Before, Tannehill’s coaches and offensive coordinators handcuffed him.

Now, Tannehill, 28, wields more than just the freedom to audible between pass concepts and run-pass options.

“It’s everything,” Gase added. “He has the whole playbook at his fingertips. So we always have a structure for him, but he can legitimately go to whatever he wants.”

So what will a Gase-Tannehill offense look like starting today in Seattle?

The key lies in what Tannehill does well.

Perhaps more so than any coach in the NFL, Gase molds his offense to the skill set of the players in it. Tim Tebow, Peyton Manning, Jay Cutler, and now, Tannehill: Those are the passers Gase has tutored in the past five years.

If there’s one theme in that list, it’s how dissimilar they all are – on and off the field. Yet, Gase enjoyed success at each stop because he tailored playbook.

With Tebow, he built a simple, one-read passing game and bolstered it with read-option rushes.

With Manning, he crafted a juggernaut that eclipsed NFL records for points (603), touchdowns (76), passing yards (5,477), and passing first downs (293) in 2013 by empowering Manning’s pre-snap knowledge and ability to make anticipatory throws.

In Chicago, he simplified the scheme and reigned in Cutler’s sometimes carelessness with the ball through smart play calls.
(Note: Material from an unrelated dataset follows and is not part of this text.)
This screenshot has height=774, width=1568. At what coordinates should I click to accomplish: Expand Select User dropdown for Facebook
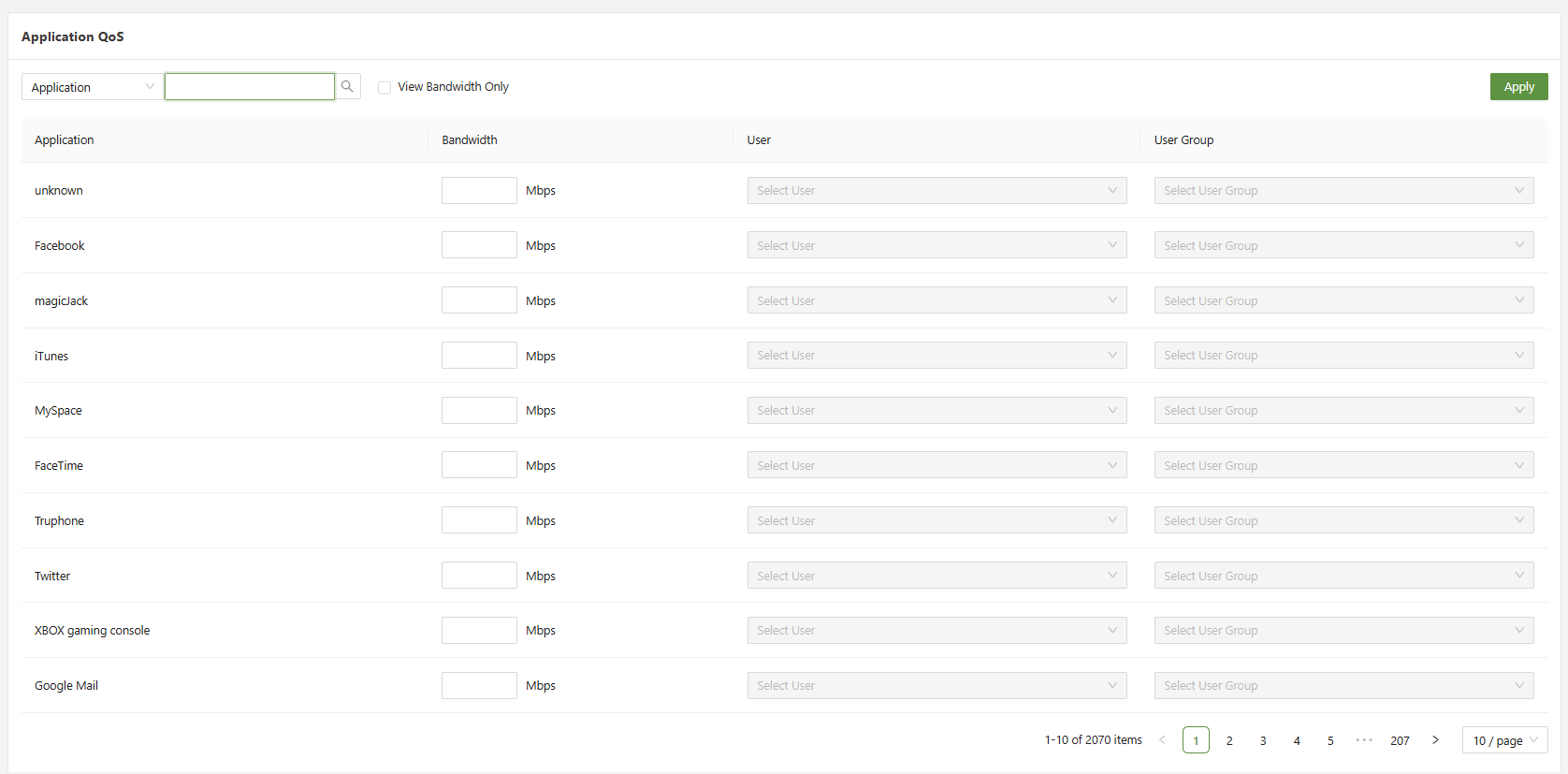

“That’s what coaching is,” Gase said, before adding that the Dolphin offense is “going to look a lot different than we looked in Chicago, or Denver.”
If training camp and the first three preseason games forecast the future, Miami will attack opponents with a no-huddle, quick-release, short-to-intermediate passing game that takes its chances down the field selectively.
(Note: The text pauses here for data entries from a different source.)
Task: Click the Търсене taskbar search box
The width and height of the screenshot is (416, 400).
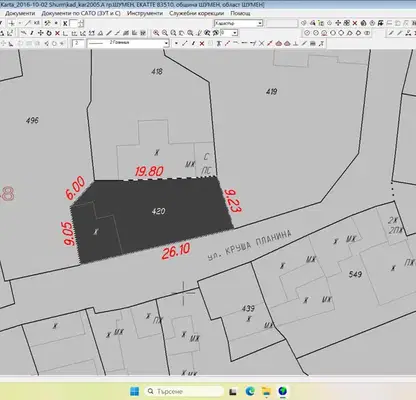Action: coord(184,391)
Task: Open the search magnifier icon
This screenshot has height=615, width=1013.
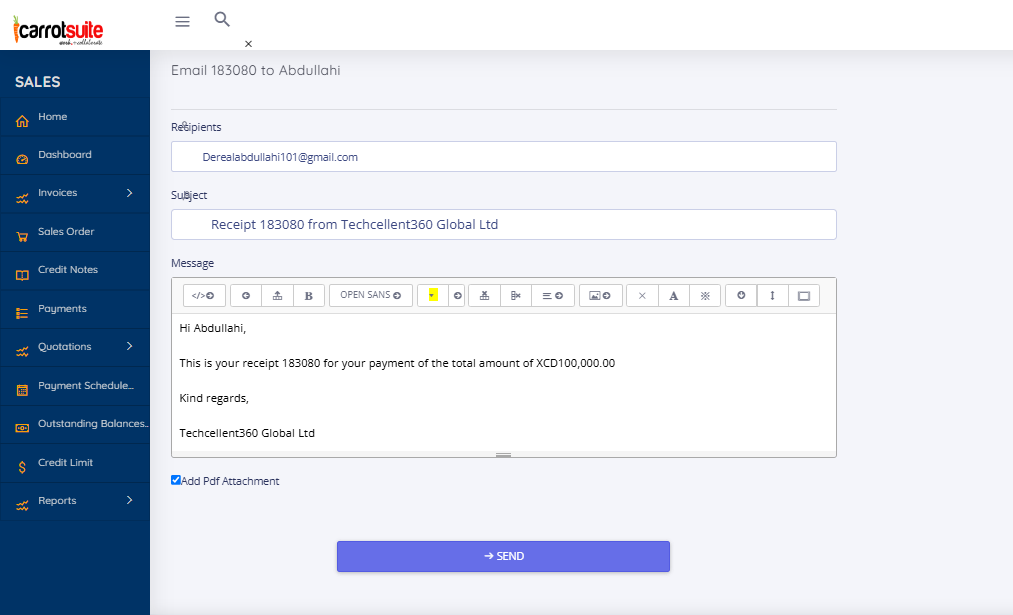Action: pyautogui.click(x=222, y=19)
Gase said in August he was “fine” with the conservative approach because NFL passing offenses trend “10 yards and under.” Gase wants to protect Tannehill – whom opposing defenses sacked an NFL-high 184 times in the past four seasons. “If you want to stand back there and have your quarterbacks get his brains beat out, go at it.”

He’s on to something.

Steelers quarterback Ben Roethlisberger and Bengals quarterback Andy Dalton led the league last year in average yards per completion (8.4). Tannehill tied for eighth at 7.2.

The Gase-Tannehill union, however, is still in its infancy. And Gase knows success takes time.
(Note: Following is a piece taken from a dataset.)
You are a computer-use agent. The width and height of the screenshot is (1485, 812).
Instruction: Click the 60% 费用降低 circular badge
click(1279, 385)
Gase remembers the first plays he ever called for Manning. It was the preseason of the record-breaking 2013 year.

At the time 34 years old and coaching a then-36 Manning, Gase’s first three series at the helm of the first-string offense produced two punts and a fumble.
“I remember (Manning) coming to the sideline and me thinking: ‘Great start,’ ” Gase said with not-so-subtle sarcasm. “With me and Ryan, the relationship gets stronger every day. It’s just going to take a minute for us to figure each other out within games. That one always takes a second, no matter who you’re with.”

If the Dolphins are to break a seven-year postseason drought this year, they better hope it’s a quick minute.

That goes for Tannehill, too.

He signed a four-year, $77 million contract extension prior to the start of last season. He’s set to make $9.34 million this year. But 2016, as Tannehill told Paste BN Sports in June, is a “very important” season for him. His salary shoots up to $17.975 million in 2017, with only $3.5 million of that guaranteed.

So if Miami wants to move on, next offseason would be the time.

But the Dolphins aren’t thinking that way. Tannehill said he felt that Gase’s hiring is “coming at a great time for me.”

His bosses do, too.

“We’d love to have them together for a number of years,” Dolphins executive vice president of football operations Mike Tannenbaum told Paste BN Sports. “That gives us the best situation to be successful. Ryan has played at a high level. I expect that to continue. Look, if we have success, we’ll lose coordinators. But again, we’re trying to put systems in place where we can have continuity for years to come. When we made the commitment to Adam, we were doing it for a long time.”